Women’s Stories

Motherhood in her full span lives in my neighborhood.    
    In the eyes of eight-month-old Alexander Ehecatl Groves, Ana Dorates is queen of the universe. She is our Madonna, mother adored. But she is only one chapter of an ageless story.
    The women of Fairhaven Cliffs span the whole story in its many stages. We are — to borrow the seven stages of the Finnish mythology of the ­Kalevala — maiden, wife, mother, crone, sage, warrior and healer. As we travel the womanly continuum, we do not abandon who we were before. Childless or childed, each woman is stirred by the baby, the role Alexander will so briefly play. For the mothers among us, Ana awakens in each of us memories of our own babies in our arms.
    At the other end of the spectrum, no matter how young we are, we see in one another what we are becoming. Girls, mothers, grandmothers: we are one community; now and again, one family will span three, even four, generations. We have a whole community of women who have passed, still living in communal memory.

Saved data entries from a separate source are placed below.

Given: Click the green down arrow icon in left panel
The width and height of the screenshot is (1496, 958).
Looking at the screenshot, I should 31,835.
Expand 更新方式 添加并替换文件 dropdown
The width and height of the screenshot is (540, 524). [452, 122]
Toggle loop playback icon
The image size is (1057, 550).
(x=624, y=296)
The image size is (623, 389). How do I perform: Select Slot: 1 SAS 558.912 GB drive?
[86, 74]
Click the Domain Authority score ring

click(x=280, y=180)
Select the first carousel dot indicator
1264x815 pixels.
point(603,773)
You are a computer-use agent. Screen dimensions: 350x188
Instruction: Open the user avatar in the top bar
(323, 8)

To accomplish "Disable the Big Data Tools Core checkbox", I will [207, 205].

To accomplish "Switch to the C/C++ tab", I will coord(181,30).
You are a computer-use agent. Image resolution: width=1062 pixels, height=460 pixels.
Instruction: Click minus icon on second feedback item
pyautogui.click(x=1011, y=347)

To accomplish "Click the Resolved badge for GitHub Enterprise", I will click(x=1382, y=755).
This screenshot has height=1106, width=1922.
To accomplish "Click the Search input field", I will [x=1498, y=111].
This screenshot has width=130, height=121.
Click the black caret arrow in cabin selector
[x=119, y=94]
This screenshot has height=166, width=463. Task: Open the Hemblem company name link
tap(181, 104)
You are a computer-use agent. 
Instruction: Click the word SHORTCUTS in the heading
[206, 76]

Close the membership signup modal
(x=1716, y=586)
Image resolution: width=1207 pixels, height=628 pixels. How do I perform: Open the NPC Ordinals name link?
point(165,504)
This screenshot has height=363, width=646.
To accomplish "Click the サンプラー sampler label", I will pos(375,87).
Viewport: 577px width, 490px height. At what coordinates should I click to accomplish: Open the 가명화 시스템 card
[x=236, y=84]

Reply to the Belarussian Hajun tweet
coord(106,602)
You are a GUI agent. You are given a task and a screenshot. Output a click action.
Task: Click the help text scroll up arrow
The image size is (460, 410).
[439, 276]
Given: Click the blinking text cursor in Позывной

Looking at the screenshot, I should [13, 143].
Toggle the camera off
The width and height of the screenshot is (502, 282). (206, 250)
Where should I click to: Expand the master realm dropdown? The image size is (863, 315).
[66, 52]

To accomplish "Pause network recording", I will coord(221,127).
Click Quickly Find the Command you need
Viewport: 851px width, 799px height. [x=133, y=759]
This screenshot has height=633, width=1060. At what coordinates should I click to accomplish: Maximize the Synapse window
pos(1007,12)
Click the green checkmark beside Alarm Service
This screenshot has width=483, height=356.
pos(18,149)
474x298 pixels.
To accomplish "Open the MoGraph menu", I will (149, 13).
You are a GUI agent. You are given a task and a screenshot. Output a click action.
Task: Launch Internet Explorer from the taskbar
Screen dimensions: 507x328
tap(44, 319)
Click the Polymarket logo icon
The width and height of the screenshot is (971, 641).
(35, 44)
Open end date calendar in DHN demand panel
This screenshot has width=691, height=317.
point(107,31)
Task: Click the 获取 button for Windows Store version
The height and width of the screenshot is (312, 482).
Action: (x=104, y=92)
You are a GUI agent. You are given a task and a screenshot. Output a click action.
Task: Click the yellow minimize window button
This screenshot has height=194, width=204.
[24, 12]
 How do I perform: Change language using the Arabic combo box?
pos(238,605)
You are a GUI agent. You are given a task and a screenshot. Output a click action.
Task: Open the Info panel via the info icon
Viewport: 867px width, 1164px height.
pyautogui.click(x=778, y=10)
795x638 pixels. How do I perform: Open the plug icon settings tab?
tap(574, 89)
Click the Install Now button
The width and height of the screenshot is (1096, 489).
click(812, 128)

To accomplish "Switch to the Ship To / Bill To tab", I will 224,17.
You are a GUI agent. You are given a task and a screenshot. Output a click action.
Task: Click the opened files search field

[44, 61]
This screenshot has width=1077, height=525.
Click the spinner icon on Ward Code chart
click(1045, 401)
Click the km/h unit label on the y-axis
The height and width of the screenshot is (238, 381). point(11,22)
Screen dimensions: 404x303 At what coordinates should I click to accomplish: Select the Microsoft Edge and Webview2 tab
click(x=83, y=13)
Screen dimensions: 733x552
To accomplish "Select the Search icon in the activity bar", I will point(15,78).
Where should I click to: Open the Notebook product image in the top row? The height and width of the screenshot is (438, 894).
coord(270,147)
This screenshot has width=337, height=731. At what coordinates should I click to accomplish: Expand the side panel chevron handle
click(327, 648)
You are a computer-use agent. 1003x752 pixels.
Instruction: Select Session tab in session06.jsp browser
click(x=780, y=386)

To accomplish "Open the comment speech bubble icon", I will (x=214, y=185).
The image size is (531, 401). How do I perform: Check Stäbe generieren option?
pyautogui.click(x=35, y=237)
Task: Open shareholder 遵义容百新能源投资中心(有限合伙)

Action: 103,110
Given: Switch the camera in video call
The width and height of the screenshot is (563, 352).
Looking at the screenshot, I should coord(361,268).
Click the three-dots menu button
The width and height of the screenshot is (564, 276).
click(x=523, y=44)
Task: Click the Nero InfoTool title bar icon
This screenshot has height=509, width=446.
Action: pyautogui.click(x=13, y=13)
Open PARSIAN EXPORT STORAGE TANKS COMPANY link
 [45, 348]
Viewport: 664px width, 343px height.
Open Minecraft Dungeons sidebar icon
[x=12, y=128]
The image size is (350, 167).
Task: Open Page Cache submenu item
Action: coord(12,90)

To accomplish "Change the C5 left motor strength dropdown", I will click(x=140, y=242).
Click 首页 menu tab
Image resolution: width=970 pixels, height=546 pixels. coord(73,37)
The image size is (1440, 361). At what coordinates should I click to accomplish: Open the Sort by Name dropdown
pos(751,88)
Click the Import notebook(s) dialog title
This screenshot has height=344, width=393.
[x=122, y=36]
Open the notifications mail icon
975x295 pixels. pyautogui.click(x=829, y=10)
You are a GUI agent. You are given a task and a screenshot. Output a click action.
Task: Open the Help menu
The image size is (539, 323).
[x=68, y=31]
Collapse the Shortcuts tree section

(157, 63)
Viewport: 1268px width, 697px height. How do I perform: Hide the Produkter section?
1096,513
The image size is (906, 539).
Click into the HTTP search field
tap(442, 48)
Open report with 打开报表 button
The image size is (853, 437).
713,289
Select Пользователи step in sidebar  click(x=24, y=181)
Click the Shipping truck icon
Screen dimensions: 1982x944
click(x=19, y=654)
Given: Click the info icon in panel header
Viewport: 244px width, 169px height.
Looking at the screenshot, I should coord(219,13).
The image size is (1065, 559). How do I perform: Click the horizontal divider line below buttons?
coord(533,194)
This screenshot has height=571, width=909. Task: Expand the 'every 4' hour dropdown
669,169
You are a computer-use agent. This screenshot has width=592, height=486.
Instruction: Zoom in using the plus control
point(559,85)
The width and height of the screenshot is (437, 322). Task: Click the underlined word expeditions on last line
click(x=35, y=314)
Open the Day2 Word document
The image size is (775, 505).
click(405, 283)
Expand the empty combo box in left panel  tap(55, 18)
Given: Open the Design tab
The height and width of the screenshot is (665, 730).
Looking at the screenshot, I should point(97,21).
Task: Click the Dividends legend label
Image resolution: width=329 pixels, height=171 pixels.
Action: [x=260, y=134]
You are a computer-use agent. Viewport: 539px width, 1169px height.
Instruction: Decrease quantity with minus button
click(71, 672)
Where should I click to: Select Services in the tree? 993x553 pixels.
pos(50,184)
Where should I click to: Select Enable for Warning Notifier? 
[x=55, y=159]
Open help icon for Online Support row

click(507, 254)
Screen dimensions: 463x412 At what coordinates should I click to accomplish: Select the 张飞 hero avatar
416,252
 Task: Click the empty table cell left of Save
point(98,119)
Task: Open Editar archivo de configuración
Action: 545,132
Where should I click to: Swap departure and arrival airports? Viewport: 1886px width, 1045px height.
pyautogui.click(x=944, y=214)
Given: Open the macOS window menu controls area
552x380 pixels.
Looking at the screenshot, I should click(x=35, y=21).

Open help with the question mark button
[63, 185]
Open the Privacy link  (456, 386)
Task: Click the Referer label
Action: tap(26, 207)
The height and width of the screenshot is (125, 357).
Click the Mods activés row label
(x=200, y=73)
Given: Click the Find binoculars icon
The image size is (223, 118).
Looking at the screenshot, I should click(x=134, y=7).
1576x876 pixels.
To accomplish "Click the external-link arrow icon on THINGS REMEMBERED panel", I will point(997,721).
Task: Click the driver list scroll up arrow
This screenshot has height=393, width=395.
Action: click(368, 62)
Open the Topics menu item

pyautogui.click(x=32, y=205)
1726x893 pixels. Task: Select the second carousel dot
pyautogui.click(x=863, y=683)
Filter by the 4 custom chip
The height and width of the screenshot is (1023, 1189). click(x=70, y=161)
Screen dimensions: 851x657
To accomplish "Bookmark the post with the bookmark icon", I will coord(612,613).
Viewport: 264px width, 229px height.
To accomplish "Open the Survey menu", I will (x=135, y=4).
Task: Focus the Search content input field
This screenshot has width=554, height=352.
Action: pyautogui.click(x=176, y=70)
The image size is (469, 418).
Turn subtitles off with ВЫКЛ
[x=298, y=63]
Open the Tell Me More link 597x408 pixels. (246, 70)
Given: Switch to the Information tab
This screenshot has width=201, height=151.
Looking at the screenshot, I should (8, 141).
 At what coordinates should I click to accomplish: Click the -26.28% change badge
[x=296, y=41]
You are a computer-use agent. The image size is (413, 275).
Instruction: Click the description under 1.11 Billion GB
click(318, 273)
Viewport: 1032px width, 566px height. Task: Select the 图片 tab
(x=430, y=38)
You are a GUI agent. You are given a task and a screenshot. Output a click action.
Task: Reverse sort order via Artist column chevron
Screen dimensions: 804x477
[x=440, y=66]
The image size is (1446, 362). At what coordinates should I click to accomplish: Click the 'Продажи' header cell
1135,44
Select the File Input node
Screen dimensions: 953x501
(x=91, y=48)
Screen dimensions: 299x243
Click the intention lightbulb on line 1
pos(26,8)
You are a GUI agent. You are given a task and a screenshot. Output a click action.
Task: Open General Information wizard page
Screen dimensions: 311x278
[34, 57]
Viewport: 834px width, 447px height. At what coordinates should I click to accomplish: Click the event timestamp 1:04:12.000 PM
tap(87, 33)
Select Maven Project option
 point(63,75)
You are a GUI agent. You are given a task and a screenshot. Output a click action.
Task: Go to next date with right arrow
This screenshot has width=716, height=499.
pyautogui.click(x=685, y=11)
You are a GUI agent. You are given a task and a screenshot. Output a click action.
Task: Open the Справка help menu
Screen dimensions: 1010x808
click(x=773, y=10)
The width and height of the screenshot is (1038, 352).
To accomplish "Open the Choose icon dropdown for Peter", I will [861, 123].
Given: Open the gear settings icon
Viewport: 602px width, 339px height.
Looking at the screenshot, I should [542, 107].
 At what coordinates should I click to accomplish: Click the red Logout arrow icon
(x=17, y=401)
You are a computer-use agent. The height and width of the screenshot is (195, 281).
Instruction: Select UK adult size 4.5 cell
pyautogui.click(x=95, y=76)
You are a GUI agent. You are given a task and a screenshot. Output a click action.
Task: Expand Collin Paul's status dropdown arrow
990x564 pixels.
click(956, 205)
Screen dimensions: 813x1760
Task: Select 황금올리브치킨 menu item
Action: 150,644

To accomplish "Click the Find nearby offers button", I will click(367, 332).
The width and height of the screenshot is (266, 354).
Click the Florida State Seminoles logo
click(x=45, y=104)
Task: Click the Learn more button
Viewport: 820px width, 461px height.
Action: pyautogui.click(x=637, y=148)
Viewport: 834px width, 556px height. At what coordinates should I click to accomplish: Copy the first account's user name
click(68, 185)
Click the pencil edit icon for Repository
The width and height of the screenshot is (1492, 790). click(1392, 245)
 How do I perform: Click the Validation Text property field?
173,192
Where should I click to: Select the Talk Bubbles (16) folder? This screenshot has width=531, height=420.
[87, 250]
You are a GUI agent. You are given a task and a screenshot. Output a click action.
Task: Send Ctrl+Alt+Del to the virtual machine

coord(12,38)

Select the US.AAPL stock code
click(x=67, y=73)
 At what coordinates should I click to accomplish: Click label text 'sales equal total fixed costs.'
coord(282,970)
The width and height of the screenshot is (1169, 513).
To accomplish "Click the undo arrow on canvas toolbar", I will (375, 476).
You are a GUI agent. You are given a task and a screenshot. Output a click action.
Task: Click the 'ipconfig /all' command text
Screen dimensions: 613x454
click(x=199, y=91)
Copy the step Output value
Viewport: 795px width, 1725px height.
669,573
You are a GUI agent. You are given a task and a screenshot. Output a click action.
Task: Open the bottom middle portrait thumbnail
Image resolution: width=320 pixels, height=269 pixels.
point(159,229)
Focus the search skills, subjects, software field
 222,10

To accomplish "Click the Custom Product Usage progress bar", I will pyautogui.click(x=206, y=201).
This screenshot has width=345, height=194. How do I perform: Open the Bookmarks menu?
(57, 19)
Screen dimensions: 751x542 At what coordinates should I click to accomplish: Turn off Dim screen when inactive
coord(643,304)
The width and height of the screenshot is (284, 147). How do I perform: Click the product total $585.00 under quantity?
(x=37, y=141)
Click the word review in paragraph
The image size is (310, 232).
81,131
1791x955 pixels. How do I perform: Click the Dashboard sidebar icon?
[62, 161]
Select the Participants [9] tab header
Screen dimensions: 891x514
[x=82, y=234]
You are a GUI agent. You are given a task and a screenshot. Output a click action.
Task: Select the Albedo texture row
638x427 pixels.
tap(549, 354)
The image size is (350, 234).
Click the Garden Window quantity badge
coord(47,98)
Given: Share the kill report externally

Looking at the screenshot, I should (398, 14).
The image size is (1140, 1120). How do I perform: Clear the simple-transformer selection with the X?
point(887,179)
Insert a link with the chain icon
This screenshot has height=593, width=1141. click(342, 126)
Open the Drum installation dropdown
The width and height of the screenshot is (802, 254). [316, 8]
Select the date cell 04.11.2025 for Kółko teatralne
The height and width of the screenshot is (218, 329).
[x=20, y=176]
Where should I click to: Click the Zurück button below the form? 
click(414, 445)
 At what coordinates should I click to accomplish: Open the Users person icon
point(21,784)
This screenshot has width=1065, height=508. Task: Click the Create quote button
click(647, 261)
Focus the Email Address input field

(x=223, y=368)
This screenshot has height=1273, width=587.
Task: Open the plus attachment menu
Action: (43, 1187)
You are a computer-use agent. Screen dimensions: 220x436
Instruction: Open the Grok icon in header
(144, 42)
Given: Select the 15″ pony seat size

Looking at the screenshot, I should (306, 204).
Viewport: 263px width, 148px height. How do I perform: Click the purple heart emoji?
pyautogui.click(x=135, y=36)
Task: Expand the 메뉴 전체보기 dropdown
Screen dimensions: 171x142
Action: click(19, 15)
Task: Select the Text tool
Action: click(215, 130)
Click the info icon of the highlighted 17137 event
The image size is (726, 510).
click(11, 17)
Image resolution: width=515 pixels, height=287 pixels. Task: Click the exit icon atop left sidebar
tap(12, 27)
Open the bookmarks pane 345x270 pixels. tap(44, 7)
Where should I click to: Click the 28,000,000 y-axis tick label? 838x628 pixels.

    Many among us are in life’s early chapter, the maidens. Nearly three decades ago, I moved into a Fairhaven popping with children, many of them girls: Ariel and Emelia, Stephanie, Sarah and Mary, Maureen, Megan and Lisa, Betty Elizabeth, Leslie, Maggie and Colleen, Alex and Katie Lee, Anastasia, Lily … In this age of marrying late, many remain their own women in their 20s and beyond, making their way in the world before taking on the responsibility of making a home and ­family. They are wonders, thrilling and inspiring those of us who remember when fewer women could become what they dreamed. They are poets, dancers, scientists, dreamers, teachers, world travelers and beauties as well. One is a warrior, a Marine Naval Academy graduate.
    Marriage is calling some of the maidens. Mary and Leslie are soon to be wives, with Leslie’s wedding planned on our little Fairhaven Beach on June 13.
    Leslie’s sister-in-law, Kelly, is soon to enter the next stage, growing with her baby.
    Stephanie, who has moved away, is the mother of two school-age boys, Jason and Ethan, and has plumbed the depths of dread when her younger was found to have a brain tumor at only six. He is winning his battle.
    Other mothers have lost children in untimely twists of fate. Those tragedies surely make them sages.
    With time we bear that least desirable of title: crones. But the long perspective of the Kalevala takes the sting out of the word, defining crone as wise woman and elder. We step into that role as our children step out of our lives into their own. Now our goal, says the ­Kalevala, is “to achieve true knowledge through experience and to be able to retain, apply and transmit it.” That’s a role I’ve watched us all grow into.
    It was to gain their wisdom that we begged our sages to tell us their stories. Many have been shy to claim any wisdom, but that’s still the girl in them speaking. We who asked knew its truth.
    Healers? I wonder about that role. Perhaps it’s in our leaving we achieve that role. Motherless we all become, sooner or later. Bearing that role among us now is Debra Gingell. Long of Fairhaven, her mother, Jean VanHoose, left this world on April 24, six days shy of her 91st birthday. For Debra — and perhaps us all — healing is part of the grieving: “Throughout my life I hope for her to be proud of me,” Debra wrote in memoriam. “The words she wrote in my Easter card gave me peace in knowing that held true.”